About this exercise — Return each line exactly as written. Begin with the first line of the entries and end with the line that has "Viewport: 981px width, 806px height.".
[Provided data — start]
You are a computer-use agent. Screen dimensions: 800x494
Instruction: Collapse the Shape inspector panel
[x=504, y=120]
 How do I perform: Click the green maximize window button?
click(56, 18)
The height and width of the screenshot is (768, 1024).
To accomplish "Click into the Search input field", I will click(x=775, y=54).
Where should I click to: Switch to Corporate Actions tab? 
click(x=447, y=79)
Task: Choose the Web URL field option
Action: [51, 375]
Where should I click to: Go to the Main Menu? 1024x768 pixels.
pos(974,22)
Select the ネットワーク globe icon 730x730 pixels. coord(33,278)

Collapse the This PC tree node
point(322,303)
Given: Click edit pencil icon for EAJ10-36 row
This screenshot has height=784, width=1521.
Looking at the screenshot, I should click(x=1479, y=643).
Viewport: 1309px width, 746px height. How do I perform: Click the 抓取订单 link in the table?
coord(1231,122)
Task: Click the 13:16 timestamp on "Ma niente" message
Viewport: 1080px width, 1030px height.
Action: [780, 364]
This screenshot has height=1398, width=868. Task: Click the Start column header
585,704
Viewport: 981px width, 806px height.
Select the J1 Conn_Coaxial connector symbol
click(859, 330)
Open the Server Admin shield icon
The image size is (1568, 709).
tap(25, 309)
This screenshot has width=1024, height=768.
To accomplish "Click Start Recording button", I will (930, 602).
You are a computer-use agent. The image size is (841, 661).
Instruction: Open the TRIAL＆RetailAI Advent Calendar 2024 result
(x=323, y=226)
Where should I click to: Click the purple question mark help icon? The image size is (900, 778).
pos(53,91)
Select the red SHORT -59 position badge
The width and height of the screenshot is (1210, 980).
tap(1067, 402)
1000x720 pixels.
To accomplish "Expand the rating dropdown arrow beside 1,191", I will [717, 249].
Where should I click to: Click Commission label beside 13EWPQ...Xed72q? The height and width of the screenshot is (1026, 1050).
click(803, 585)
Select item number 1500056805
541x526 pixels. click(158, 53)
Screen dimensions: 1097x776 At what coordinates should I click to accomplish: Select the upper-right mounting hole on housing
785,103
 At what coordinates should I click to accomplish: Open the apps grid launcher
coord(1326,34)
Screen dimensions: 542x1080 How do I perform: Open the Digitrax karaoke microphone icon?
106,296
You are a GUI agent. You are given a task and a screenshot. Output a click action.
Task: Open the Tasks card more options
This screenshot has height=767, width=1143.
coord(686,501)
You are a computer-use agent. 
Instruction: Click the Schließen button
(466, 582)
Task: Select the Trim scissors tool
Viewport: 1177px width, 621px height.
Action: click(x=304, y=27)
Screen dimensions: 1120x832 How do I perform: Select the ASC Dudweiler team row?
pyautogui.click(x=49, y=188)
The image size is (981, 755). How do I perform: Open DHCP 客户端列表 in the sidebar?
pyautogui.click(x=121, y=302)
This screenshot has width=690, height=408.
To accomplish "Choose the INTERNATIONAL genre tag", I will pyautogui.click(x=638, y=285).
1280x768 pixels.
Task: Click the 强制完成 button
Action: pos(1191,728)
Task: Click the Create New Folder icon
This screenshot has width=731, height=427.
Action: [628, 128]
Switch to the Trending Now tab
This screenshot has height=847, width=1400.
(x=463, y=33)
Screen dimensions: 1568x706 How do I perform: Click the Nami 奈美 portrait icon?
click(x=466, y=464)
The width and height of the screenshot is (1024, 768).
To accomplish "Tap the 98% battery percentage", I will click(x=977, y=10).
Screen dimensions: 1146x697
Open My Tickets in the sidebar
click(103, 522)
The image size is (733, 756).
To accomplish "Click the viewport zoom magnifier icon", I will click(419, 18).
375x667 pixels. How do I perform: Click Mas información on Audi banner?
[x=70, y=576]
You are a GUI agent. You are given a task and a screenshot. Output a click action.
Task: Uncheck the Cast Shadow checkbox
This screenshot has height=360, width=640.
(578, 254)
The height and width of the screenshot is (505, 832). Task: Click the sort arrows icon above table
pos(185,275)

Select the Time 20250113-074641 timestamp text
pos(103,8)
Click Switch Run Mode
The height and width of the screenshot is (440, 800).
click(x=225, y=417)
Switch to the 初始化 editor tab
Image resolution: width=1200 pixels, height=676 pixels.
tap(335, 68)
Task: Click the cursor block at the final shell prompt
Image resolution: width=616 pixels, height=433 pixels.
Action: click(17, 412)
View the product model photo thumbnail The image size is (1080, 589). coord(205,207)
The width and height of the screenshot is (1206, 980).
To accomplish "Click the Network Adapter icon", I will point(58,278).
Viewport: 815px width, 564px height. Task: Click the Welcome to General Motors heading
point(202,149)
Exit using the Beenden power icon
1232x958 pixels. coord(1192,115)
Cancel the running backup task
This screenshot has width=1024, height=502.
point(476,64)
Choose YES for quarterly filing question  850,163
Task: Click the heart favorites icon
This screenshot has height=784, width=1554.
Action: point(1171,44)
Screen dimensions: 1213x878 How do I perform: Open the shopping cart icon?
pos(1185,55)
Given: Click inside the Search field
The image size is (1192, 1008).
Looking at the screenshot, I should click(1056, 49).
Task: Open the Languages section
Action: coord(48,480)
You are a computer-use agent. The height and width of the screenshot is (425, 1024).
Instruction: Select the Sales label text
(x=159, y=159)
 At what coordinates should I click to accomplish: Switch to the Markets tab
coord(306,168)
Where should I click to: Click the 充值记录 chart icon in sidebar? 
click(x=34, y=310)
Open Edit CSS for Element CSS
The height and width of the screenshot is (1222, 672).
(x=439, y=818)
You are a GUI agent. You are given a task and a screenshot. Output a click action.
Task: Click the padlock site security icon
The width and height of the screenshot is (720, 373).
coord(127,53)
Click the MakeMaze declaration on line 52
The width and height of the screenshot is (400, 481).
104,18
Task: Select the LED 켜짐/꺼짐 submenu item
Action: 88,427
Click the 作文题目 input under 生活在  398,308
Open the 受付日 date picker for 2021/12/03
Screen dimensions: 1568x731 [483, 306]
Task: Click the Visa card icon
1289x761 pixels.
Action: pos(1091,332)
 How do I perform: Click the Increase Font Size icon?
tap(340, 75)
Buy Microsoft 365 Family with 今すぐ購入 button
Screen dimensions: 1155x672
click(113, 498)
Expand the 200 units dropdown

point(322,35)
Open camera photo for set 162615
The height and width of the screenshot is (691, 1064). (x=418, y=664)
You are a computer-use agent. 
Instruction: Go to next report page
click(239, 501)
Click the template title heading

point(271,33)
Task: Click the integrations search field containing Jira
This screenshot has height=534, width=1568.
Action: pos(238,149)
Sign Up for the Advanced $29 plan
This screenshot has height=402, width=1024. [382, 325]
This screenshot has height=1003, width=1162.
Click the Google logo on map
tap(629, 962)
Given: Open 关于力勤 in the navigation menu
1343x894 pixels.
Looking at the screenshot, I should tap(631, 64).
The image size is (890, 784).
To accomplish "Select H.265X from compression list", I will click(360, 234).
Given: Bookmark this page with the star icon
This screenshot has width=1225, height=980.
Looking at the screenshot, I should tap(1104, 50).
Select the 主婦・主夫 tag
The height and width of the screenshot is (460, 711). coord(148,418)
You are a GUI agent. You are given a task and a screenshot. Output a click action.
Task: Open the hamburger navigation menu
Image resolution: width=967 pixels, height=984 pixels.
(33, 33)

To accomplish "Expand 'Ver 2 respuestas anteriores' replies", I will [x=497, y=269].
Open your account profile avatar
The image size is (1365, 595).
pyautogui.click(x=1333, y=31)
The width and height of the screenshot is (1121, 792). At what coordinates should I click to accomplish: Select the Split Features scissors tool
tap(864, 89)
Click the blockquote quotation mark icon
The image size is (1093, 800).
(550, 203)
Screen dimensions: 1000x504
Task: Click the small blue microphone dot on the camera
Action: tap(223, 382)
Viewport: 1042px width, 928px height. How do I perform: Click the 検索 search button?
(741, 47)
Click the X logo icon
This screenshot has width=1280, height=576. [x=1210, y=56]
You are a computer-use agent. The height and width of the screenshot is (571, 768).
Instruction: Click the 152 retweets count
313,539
[Provided data — finish]
Your response —
You are a computer-use agent. Screen dimensions: 800x494
Instruction: Collapse the Shape inspector panel
[x=504, y=120]
 How do I perform: Click the green maximize window button?
click(56, 18)
The height and width of the screenshot is (768, 1024).
To accomplish "Click into the Search input field", I will click(x=775, y=54).
Where should I click to: Switch to Corporate Actions tab? 
click(x=447, y=79)
Task: Choose the Web URL field option
Action: [51, 375]
Where should I click to: Go to the Main Menu? 1024x768 pixels.
pos(974,22)
Select the ネットワーク globe icon 730x730 pixels. coord(33,278)

Collapse the This PC tree node
point(322,303)
Given: Click edit pencil icon for EAJ10-36 row
This screenshot has height=784, width=1521.
Looking at the screenshot, I should click(x=1479, y=643).
Viewport: 1309px width, 746px height. How do I perform: Click the 抓取订单 link in the table?
coord(1231,122)
Task: Click the 13:16 timestamp on "Ma niente" message
Viewport: 1080px width, 1030px height.
Action: [780, 364]
This screenshot has height=1398, width=868. Task: Click the Start column header
585,704
Viewport: 981px width, 806px height.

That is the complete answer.